The church, which was built shortly before 1300 and formed the north wing, was an unadorned, single-nave, Gothic building of seven bays with a five-eighth end . In its western part was the nun's gallery above a cross vault, which the nuns could access through an entrance from the upper floor of the western wing. The clergy entered the church from the priory to the men's choir. A small, asymmetrically arranged tower rose above the western front. Only the end of the choir and the eastern yoke were preserved in their original form with vaults ; this part of the former monastery church was used for worship for the small community of Cornberg until the 19th century. The rest of the church building had long been in profane use, and a passage into the inner courtyard had been broken into the building.

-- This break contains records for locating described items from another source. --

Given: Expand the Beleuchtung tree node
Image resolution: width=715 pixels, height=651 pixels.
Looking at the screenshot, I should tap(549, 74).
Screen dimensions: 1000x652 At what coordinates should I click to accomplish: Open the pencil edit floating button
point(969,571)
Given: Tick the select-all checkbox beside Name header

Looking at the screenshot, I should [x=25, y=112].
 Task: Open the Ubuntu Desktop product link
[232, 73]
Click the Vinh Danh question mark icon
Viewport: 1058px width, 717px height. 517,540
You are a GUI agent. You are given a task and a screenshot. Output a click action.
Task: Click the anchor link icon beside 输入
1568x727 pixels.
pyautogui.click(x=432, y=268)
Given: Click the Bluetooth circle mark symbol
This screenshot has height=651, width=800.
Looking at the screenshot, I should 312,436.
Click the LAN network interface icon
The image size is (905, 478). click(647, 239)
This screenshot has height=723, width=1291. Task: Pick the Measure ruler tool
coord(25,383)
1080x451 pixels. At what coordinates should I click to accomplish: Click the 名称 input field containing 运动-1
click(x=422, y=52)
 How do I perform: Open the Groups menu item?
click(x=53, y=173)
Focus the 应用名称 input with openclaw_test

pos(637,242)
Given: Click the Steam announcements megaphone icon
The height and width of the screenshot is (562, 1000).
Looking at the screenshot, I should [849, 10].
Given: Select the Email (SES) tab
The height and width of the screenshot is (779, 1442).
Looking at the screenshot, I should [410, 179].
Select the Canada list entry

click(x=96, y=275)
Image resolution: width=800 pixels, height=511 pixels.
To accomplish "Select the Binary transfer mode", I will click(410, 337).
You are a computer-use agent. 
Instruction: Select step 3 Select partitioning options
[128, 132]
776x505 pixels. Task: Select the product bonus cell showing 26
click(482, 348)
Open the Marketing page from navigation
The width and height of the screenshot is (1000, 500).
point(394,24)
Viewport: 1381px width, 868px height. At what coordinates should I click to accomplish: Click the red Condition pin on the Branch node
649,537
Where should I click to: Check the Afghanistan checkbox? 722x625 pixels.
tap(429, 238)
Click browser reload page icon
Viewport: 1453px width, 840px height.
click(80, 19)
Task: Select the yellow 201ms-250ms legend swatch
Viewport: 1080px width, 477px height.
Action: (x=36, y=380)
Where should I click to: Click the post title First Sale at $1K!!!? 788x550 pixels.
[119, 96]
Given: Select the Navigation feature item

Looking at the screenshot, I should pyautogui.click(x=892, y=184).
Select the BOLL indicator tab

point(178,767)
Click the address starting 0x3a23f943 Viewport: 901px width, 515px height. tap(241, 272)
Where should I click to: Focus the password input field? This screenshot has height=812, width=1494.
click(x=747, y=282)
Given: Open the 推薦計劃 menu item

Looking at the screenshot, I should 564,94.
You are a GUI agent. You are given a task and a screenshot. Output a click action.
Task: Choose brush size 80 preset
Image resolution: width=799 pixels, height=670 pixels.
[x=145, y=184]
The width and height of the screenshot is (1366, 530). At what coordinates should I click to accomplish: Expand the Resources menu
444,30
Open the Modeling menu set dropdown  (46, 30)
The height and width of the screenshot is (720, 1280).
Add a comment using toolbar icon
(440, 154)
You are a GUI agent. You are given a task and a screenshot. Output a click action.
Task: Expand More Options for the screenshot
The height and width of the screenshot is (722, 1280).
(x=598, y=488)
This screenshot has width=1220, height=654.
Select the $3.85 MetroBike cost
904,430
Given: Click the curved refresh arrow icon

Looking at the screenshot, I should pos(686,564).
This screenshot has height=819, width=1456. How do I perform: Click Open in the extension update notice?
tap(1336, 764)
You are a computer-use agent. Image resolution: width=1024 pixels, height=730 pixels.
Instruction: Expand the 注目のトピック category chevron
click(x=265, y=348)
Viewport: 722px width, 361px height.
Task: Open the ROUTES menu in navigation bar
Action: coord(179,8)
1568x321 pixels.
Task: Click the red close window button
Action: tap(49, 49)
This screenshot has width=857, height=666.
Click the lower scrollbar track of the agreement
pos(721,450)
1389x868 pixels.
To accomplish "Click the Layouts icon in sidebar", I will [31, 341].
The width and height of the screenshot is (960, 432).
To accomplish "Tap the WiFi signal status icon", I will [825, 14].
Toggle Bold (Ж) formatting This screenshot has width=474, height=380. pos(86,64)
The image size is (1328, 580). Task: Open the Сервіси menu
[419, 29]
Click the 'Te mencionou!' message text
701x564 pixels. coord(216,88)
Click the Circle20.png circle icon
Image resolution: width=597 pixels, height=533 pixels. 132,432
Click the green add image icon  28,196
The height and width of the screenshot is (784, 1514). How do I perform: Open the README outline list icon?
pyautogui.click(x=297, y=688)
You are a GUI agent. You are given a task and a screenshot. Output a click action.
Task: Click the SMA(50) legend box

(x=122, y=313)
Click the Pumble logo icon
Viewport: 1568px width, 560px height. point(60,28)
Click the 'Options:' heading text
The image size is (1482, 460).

The ground floors of the wings enclosing the square courtyard on the other three sides had been converted into stables for cows, horses and pigs, and the upper floors as storage rooms.

swell

  • Julius Ludwig Christian Schmincke: Document book of the Cornberg monastery (= magazine of the association for Hessian history and regional studies , first supplement, volume 1, issue 2). Commission publisher by August Freyschmidt, Kassel 1872, pp. 121–196.
  • Johannes Burkardt (Ed.): Documents and Regesta of the Cornberg Monastery . (Publications of the Historical Commission for Hesse, 9: Klosterarchive, Vol. 9.) Marburg 2010.

literature

  • Johannes Burkardt: Cornberg . In: The Benedictine monasteries and nunneries in Hesse (Germania Benedictina VII), in connection with Regina Elisabeth Schwerdtfeger arr. v. Friedhelm Jürgensmeier and Franziskus Büll, EOS Verlag, St. Ottilien 2004, pp. 116–124.
  • Ernst Henn: Cornberg: Fate of a women's community, 1230–1526. Books on Demand, Norderstedt, 2006, ISBN 3-8334-4135-6
  • Johannes Burkardt (Ed.): Documents and Regesta of the Cornberg Monastery. (Publications of the Historical Commission for Hesse, vol. 99), Marburg, 2010, ISBN 978-3-942225-02-1
  • JL Chr. Schmincke: History of the Cornberg Monastery according to documented sources. In: Association for Hessian History and Regional Studies e. V. Kassel 1834 (Hrsg.): Journal of the association for Hessian history and regional studies. New series, volume 1. Kassel, 1867, pp. 160–203
  • Heimat- und Verkehrsverein Cornberg e. V. (ed.); Heinz Moch: 700 years Cornberg Monastery 1292 / 96-1996. Glockdruck, Bad Hersfeld, 1996
  • Georg Dehio: Handbook of the German art monuments, Hessen. Deutscher Kunstverlag, Munich, 1966

Web links

Commons : Cornberg Monastery  - Collection of images, videos and audio files

Individual evidence

  1. "Wüstung Elrichsüß, Hersfeld-Rotenburg". Historical local dictionary for Hessen. In: Landesgeschichtliches Informationssystem Hessen (LAGIS).
  2. ^ Abbot Ludwig Landau, dean Crato Weissenbach and Philipp Wilhelm.